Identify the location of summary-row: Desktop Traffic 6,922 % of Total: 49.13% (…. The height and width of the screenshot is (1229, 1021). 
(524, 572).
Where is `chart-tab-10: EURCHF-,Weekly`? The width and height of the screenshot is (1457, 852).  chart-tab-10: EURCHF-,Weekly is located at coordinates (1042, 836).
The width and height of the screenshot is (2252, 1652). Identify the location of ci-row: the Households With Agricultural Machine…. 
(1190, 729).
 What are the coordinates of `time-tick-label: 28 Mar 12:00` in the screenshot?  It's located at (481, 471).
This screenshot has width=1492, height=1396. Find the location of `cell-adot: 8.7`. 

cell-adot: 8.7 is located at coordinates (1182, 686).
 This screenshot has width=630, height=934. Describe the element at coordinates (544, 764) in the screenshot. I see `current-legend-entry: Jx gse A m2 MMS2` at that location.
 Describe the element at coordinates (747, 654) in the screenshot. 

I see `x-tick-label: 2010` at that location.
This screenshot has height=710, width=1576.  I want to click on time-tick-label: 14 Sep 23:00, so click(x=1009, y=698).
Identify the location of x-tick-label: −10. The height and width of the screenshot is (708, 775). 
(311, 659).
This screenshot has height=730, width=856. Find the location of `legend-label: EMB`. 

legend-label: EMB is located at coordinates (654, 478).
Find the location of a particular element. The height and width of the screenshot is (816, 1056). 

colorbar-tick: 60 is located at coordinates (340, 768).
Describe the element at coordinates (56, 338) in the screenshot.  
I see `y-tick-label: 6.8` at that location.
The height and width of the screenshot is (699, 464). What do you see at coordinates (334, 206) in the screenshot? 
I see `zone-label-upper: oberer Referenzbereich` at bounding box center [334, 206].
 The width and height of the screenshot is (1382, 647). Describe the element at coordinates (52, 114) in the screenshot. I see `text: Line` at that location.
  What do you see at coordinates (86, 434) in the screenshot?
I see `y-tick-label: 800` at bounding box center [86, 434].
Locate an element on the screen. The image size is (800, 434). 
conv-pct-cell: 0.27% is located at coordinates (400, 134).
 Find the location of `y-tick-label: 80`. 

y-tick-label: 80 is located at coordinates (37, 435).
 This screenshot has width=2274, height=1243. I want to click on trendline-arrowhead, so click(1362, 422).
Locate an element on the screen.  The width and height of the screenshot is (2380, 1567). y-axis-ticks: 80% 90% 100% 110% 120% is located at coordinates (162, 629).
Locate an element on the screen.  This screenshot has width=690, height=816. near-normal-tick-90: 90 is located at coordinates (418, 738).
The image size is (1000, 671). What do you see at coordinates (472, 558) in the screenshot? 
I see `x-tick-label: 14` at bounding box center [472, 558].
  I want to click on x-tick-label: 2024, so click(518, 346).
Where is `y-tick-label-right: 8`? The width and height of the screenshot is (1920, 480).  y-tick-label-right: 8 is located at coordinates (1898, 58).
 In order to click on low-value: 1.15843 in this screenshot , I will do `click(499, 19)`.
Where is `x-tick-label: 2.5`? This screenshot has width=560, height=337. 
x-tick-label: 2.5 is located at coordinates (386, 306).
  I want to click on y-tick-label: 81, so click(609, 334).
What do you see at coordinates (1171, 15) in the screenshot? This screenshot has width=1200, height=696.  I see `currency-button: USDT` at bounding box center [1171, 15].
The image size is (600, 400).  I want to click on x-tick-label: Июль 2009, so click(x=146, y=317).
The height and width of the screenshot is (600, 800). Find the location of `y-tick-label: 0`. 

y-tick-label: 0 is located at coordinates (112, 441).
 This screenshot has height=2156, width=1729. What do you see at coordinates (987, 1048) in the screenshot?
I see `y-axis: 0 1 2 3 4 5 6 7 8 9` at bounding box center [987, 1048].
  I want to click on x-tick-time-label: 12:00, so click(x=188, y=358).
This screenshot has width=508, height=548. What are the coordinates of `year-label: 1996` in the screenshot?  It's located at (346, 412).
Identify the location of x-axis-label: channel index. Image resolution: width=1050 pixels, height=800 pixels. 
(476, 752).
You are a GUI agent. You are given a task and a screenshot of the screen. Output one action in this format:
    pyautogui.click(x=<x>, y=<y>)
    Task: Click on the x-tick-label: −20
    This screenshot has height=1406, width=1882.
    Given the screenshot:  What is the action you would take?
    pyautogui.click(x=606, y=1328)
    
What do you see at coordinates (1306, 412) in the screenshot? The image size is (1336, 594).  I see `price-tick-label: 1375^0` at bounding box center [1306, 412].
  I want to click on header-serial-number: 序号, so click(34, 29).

### Exercise
Rewrite the data from the line containing "This screenshot has height=710, width=1576." down to the line containing "coordinates (162, 629).", both included, as a Markdown table with columns Row and Line, leaving out blank lines. Include only those lines.

### Output for this task
| Row | Line |
|---|---|
| 1 | This screenshot has height=710, width=1576.  I want to click on time-tick-label: 14 Sep 23:00, so click(x=1009, y=698). |
| 2 | Identify the location of x-tick-label: −10. The height and width of the screenshot is (708, 775).  |
| 3 | (311, 659). |
| 4 | This screenshot has height=730, width=856. Find the location of `legend-label: EMB`.  |
| 5 | legend-label: EMB is located at coordinates (654, 478). |
| 6 | Find the location of a particular element. The height and width of the screenshot is (816, 1056).  |
| 7 | colorbar-tick: 60 is located at coordinates (340, 768). |
| 8 | Describe the element at coordinates (56, 338) in the screenshot.   |
| 9 | I see `y-tick-label: 6.8` at that location. |
| 10 | The height and width of the screenshot is (699, 464). What do you see at coordinates (334, 206) in the screenshot?  |
| 11 | I see `zone-label-upper: oberer Referenzbereich` at bounding box center [334, 206]. |
| 12 |  The width and height of the screenshot is (1382, 647). Describe the element at coordinates (52, 114) in the screenshot. I see `text: Line` at that location. |
| 13 |   What do you see at coordinates (86, 434) in the screenshot? |
| 14 | I see `y-tick-label: 800` at bounding box center [86, 434]. |
| 15 | Locate an element on the screen. The image size is (800, 434).  |
| 16 | conv-pct-cell: 0.27% is located at coordinates (400, 134). |
| 17 |  Find the location of `y-tick-label: 80`.  |
| 18 | y-tick-label: 80 is located at coordinates (37, 435). |
| 19 |  This screenshot has width=2274, height=1243. I want to click on trendline-arrowhead, so click(1362, 422). |
| 20 | Locate an element on the screen.  The width and height of the screenshot is (2380, 1567). y-axis-ticks: 80% 90% 100% 110% 120% is located at coordinates (162, 629). |